### Source data
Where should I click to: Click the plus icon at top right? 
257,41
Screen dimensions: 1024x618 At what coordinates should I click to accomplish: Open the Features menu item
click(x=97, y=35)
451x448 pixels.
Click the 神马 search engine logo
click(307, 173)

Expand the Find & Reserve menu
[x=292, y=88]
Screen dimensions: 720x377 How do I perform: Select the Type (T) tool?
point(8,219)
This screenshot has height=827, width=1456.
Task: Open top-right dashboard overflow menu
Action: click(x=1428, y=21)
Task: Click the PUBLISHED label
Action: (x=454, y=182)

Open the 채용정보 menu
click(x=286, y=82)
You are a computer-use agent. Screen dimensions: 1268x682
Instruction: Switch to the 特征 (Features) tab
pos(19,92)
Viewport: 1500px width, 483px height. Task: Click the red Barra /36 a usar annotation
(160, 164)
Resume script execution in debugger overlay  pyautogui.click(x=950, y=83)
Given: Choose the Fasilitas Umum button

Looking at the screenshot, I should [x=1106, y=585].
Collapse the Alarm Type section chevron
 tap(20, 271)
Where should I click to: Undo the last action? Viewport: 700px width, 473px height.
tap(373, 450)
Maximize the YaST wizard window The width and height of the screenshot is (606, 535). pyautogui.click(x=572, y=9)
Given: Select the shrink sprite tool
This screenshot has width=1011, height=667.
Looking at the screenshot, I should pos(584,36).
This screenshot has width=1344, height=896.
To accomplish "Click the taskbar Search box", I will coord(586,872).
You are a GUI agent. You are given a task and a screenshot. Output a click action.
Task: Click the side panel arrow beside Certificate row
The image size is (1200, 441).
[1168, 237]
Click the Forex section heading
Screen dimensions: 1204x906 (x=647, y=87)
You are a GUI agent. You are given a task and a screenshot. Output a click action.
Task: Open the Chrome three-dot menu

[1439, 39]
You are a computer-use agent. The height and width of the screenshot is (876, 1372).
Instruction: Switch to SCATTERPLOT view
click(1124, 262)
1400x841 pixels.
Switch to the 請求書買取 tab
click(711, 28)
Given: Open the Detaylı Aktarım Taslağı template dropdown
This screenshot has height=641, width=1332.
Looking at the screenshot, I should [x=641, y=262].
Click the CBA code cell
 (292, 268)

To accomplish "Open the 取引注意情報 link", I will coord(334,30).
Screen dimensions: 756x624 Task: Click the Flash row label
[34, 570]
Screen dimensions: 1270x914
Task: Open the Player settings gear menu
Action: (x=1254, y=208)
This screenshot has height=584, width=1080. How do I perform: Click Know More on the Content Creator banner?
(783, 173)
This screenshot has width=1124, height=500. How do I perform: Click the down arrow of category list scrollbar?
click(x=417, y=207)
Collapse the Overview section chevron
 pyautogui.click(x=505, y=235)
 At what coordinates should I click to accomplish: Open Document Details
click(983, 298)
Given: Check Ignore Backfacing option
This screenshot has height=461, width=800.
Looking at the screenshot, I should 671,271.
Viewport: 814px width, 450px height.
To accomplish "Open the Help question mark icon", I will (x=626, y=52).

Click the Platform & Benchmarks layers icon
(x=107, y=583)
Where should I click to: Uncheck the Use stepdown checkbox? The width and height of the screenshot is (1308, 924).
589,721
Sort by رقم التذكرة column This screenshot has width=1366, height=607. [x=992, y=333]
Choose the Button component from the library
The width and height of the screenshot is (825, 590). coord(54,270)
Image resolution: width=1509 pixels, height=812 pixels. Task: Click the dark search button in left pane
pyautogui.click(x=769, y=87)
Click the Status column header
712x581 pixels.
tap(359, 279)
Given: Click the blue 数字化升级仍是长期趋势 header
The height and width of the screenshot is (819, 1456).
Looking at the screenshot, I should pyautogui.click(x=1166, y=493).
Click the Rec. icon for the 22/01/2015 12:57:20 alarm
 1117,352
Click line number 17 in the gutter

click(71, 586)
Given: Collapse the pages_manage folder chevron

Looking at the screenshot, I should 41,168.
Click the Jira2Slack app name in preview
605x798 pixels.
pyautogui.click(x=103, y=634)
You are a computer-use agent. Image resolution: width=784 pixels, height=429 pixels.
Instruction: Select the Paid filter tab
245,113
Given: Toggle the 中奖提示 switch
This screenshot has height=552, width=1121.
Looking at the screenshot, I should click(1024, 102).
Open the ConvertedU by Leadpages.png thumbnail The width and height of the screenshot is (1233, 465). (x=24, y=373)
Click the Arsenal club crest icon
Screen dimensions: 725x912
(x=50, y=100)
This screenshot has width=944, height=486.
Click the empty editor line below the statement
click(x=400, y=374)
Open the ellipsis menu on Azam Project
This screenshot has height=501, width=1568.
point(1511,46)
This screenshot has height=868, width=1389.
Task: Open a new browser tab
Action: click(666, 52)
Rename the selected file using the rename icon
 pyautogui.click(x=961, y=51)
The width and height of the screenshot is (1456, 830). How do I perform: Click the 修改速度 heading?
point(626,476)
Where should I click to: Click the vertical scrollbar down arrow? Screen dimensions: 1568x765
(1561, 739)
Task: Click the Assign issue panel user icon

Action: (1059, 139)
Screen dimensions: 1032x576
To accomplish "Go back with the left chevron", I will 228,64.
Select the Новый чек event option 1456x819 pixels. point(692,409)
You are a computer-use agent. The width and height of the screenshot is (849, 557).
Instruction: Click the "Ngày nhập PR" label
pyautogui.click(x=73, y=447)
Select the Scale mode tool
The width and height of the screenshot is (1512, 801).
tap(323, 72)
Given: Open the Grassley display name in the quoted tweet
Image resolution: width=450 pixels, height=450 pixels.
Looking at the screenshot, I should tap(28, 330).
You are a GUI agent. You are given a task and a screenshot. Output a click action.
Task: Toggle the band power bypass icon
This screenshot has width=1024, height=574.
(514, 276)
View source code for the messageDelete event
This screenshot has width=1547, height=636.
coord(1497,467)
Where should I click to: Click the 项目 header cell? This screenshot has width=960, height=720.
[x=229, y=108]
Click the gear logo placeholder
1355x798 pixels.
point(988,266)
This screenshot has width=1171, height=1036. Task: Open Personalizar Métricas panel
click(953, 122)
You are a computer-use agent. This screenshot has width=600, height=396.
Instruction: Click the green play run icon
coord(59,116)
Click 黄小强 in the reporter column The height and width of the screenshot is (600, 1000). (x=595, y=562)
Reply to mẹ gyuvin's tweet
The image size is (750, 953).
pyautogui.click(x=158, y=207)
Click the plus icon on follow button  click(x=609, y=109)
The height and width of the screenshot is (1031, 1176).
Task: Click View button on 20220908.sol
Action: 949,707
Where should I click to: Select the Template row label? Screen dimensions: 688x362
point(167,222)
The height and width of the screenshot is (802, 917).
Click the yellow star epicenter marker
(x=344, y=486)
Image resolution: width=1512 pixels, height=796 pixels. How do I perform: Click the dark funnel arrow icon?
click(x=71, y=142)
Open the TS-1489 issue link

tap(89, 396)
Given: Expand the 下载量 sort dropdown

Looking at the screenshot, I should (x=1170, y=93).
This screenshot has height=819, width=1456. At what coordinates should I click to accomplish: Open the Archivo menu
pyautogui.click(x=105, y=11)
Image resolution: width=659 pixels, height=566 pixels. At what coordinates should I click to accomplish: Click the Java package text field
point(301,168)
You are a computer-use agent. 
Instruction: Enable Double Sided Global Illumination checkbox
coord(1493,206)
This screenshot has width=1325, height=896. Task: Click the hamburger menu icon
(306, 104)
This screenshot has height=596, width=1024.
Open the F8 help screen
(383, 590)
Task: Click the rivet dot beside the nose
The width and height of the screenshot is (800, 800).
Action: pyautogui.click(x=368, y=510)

### What is required
Turn every line of the material above into a Markdown table with the columns "No." and "Text," leaving out blank lines. Number the rows in order, and put each line in the "Text" column.

### Answer in full
| No. | Text |
|---|---|
| 1 | Where should I click to: Click the plus icon at top right?  |
| 2 | 257,41 |
| 3 | Screen dimensions: 1024x618 At what coordinates should I click to accomplish: Open the Features menu item |
| 4 | click(x=97, y=35) |
| 5 | 451x448 pixels. |
| 6 | Click the 神马 search engine logo |
| 7 | click(307, 173) |
| 8 | Expand the Find & Reserve menu |
| 9 | [x=292, y=88] |
| 10 | Screen dimensions: 720x377 How do I perform: Select the Type (T) tool? |
| 11 | point(8,219) |
| 12 | This screenshot has height=827, width=1456. |
| 13 | Task: Open top-right dashboard overflow menu |
| 14 | Action: click(x=1428, y=21) |
| 15 | Task: Click the PUBLISHED label |
| 16 | Action: (x=454, y=182) |
| 17 | Open the 채용정보 menu |
| 18 | click(x=286, y=82) |
| 19 | You are a computer-use agent. Screen dimensions: 1268x682 |
| 20 | Instruction: Switch to the 特征 (Features) tab |
| 21 | pos(19,92) |
| 22 | Viewport: 1500px width, 483px height. Task: Click the red Barra /36 a usar annotation |
| 23 | (160, 164) |
| 24 | Resume script execution in debugger overlay  pyautogui.click(x=950, y=83) |
| 25 | Given: Choose the Fasilitas Umum button |
| 26 | Looking at the screenshot, I should [x=1106, y=585]. |
| 27 | Collapse the Alarm Type section chevron |
| 28 |  tap(20, 271) |
| 29 | Where should I click to: Undo the last action? Viewport: 700px width, 473px height. |
| 30 | tap(373, 450) |
| 31 | Maximize the YaST wizard window The width and height of the screenshot is (606, 535). pyautogui.click(x=572, y=9) |
| 32 | Given: Select the shrink sprite tool |
| 33 | This screenshot has width=1011, height=667. |
| 34 | Looking at the screenshot, I should pos(584,36). |
| 35 | This screenshot has width=1344, height=896. |
| 36 | To accomplish "Click the taskbar Search box", I will coord(586,872). |
| 37 | You are a GUI agent. You are given a task and a screenshot. Output a click action. |
| 38 | Task: Click the side panel arrow beside Certificate row |
| 39 | The image size is (1200, 441). |
| 40 | [1168, 237] |
| 41 | Click the Forex section heading |
| 42 | Screen dimensions: 1204x906 (x=647, y=87) |
| 43 | You are a GUI agent. You are given a task and a screenshot. Output a click action. |
| 44 | Task: Open the Chrome three-dot menu |
| 45 | [1439, 39] |
| 46 | You are a computer-use agent. The height and width of the screenshot is (876, 1372). |
| 47 | Instruction: Switch to SCATTERPLOT view |
| 48 | click(1124, 262) |
| 49 | 1400x841 pixels. |
| 50 | Switch to the 請求書買取 tab |
| 51 | click(711, 28) |
| 52 | Given: Open the Detaylı Aktarım Taslağı template dropdown |
| 53 | This screenshot has height=641, width=1332. |
| 54 | Looking at the screenshot, I should [x=641, y=262]. |
| 55 | Click the CBA code cell |
| 56 |  (292, 268) |
| 57 | To accomplish "Open the 取引注意情報 link", I will coord(334,30). |
| 58 | Screen dimensions: 756x624 Task: Click the Flash row label |
| 59 | [34, 570] |
| 60 | Screen dimensions: 1270x914 |
| 61 | Task: Open the Player settings gear menu |
| 62 | Action: (x=1254, y=208) |
| 63 | This screenshot has height=584, width=1080. How do I perform: Click Know More on the Content Creator banner? |
| 64 | (783, 173) |
| 65 | This screenshot has width=1124, height=500. How do I perform: Click the down arrow of category list scrollbar? |
| 66 | click(x=417, y=207) |
| 67 | Collapse the Overview section chevron |
| 68 |  pyautogui.click(x=505, y=235) |
| 69 |  At what coordinates should I click to accomplish: Open Document Details |
| 70 | click(983, 298) |
| 71 | Given: Check Ignore Backfacing option |
| 72 | This screenshot has height=461, width=800. |
| 73 | Looking at the screenshot, I should 671,271. |
| 74 | Viewport: 814px width, 450px height. |
| 75 | To accomplish "Open the Help question mark icon", I will (x=626, y=52). |
| 76 | Click the Platform & Benchmarks layers icon |
| 77 | (x=107, y=583) |
| 78 | Where should I click to: Uncheck the Use stepdown checkbox? The width and height of the screenshot is (1308, 924). |
| 79 | 589,721 |
| 80 | Sort by رقم التذكرة column This screenshot has width=1366, height=607. [x=992, y=333] |
| 81 | Choose the Button component from the library |
| 82 | The width and height of the screenshot is (825, 590). coord(54,270) |
| 83 | Image resolution: width=1509 pixels, height=812 pixels. Task: Click the dark search button in left pane |
| 84 | pyautogui.click(x=769, y=87) |
| 85 | Click the Status column header |
| 86 | 712x581 pixels. |
| 87 | tap(359, 279) |
| 88 | Given: Click the blue 数字化升级仍是长期趋势 header |
| 89 | The height and width of the screenshot is (819, 1456). |
| 90 | Looking at the screenshot, I should pyautogui.click(x=1166, y=493). |
| 91 | Click the Rec. icon for the 22/01/2015 12:57:20 alarm |
| 92 |  1117,352 |
| 93 | Click line number 17 in the gutter |
| 94 | click(71, 586) |
| 95 | Given: Collapse the pages_manage folder chevron |
| 96 | Looking at the screenshot, I should 41,168. |
| 97 | Click the Jira2Slack app name in preview |
| 98 | 605x798 pixels. |
| 99 | pyautogui.click(x=103, y=634) |
| 100 | You are a computer-use agent. Image resolution: width=784 pixels, height=429 pixels. |
| 101 | Instruction: Select the Paid filter tab |
| 102 | 245,113 |
| 103 | Given: Toggle the 中奖提示 switch |
| 104 | This screenshot has height=552, width=1121. |
| 105 | Looking at the screenshot, I should click(1024, 102). |
| 106 | Open the ConvertedU by Leadpages.png thumbnail The width and height of the screenshot is (1233, 465). (x=24, y=373) |
| 107 | Click the Arsenal club crest icon |
| 108 | Screen dimensions: 725x912 |
| 109 | (x=50, y=100) |
| 110 | This screenshot has width=944, height=486. |
| 111 | Click the empty editor line below the statement |
| 112 | click(x=400, y=374) |
| 113 | Open the ellipsis menu on Azam Project |
| 114 | This screenshot has height=501, width=1568. |
| 115 | point(1511,46) |
| 116 | This screenshot has height=868, width=1389. |
| 117 | Task: Open a new browser tab |
| 118 | Action: click(666, 52) |
| 119 | Rename the selected file using the rename icon |
| 120 |  pyautogui.click(x=961, y=51) |
| 121 | The width and height of the screenshot is (1456, 830). How do I perform: Click the 修改速度 heading? |
| 122 | point(626,476) |
| 123 | Where should I click to: Click the vertical scrollbar down arrow? Screen dimensions: 1568x765 |
| 124 | (1561, 739) |
| 125 | Task: Click the Assign issue panel user icon |
| 126 | Action: (1059, 139) |
| 127 | Screen dimensions: 1032x576 |
| 128 | To accomplish "Go back with the left chevron", I will 228,64. |
| 129 | Select the Новый чек event option 1456x819 pixels. point(692,409) |
| 130 | You are a computer-use agent. The width and height of the screenshot is (849, 557). |
| 131 | Instruction: Click the "Ngày nhập PR" label |
| 132 | pyautogui.click(x=73, y=447) |
| 133 | Select the Scale mode tool |
| 134 | The width and height of the screenshot is (1512, 801). |
| 135 | tap(323, 72) |
| 136 | Given: Open the Grassley display name in the quoted tweet |
| 137 | Image resolution: width=450 pixels, height=450 pixels. |
| 138 | Looking at the screenshot, I should tap(28, 330). |
| 139 | You are a GUI agent. You are given a task and a screenshot. Output a click action. |
| 140 | Task: Toggle the band power bypass icon |
| 141 | This screenshot has width=1024, height=574. |
| 142 | (514, 276) |
| 143 | View source code for the messageDelete event |
| 144 | This screenshot has width=1547, height=636. |
| 145 | coord(1497,467) |
| 146 | Where should I click to: Click the 项目 header cell? This screenshot has width=960, height=720. |
| 147 | [x=229, y=108] |
| 148 | Click the gear logo placeholder |
| 149 | 1355x798 pixels. |
| 150 | point(988,266) |
| 151 | This screenshot has width=1171, height=1036. Task: Open Personalizar Métricas panel |
| 152 | click(953, 122) |
| 153 | You are a computer-use agent. This screenshot has width=600, height=396. |
| 154 | Instruction: Click the green play run icon |
| 155 | coord(59,116) |
| 156 | Click 黄小强 in the reporter column The height and width of the screenshot is (600, 1000). (x=595, y=562) |
| 157 | Reply to mẹ gyuvin's tweet |
| 158 | The image size is (750, 953). |
| 159 | pyautogui.click(x=158, y=207) |
| 160 | Click the plus icon on follow button  click(x=609, y=109) |
| 161 | The height and width of the screenshot is (1031, 1176). |
| 162 | Task: Click View button on 20220908.sol |
| 163 | Action: 949,707 |
| 164 | Where should I click to: Select the Template row label? Screen dimensions: 688x362 |
| 165 | point(167,222) |
| 166 | The height and width of the screenshot is (802, 917). |
| 167 | Click the yellow star epicenter marker |
| 168 | (x=344, y=486) |
| 169 | Image resolution: width=1512 pixels, height=796 pixels. How do I perform: Click the dark funnel arrow icon? |
| 170 | click(x=71, y=142) |
| 171 | Open the TS-1489 issue link |
| 172 | tap(89, 396) |
| 173 | Given: Expand the 下载量 sort dropdown |
| 174 | Looking at the screenshot, I should (x=1170, y=93). |
| 175 | This screenshot has height=819, width=1456. At what coordinates should I click to accomplish: Open the Archivo menu |
| 176 | pyautogui.click(x=105, y=11) |
| 177 | Image resolution: width=659 pixels, height=566 pixels. At what coordinates should I click to accomplish: Click the Java package text field |
| 178 | point(301,168) |
| 179 | You are a computer-use agent.  |
| 180 | Instruction: Enable Double Sided Global Illumination checkbox |
| 181 | coord(1493,206) |
| 182 | This screenshot has width=1325, height=896. Task: Click the hamburger menu icon |
| 183 | (306, 104) |
| 184 | This screenshot has height=596, width=1024. |
| 185 | Open the F8 help screen |
| 186 | (383, 590) |
| 187 | Task: Click the rivet dot beside the nose |
| 188 | The width and height of the screenshot is (800, 800). |
| 189 | Action: pyautogui.click(x=368, y=510) |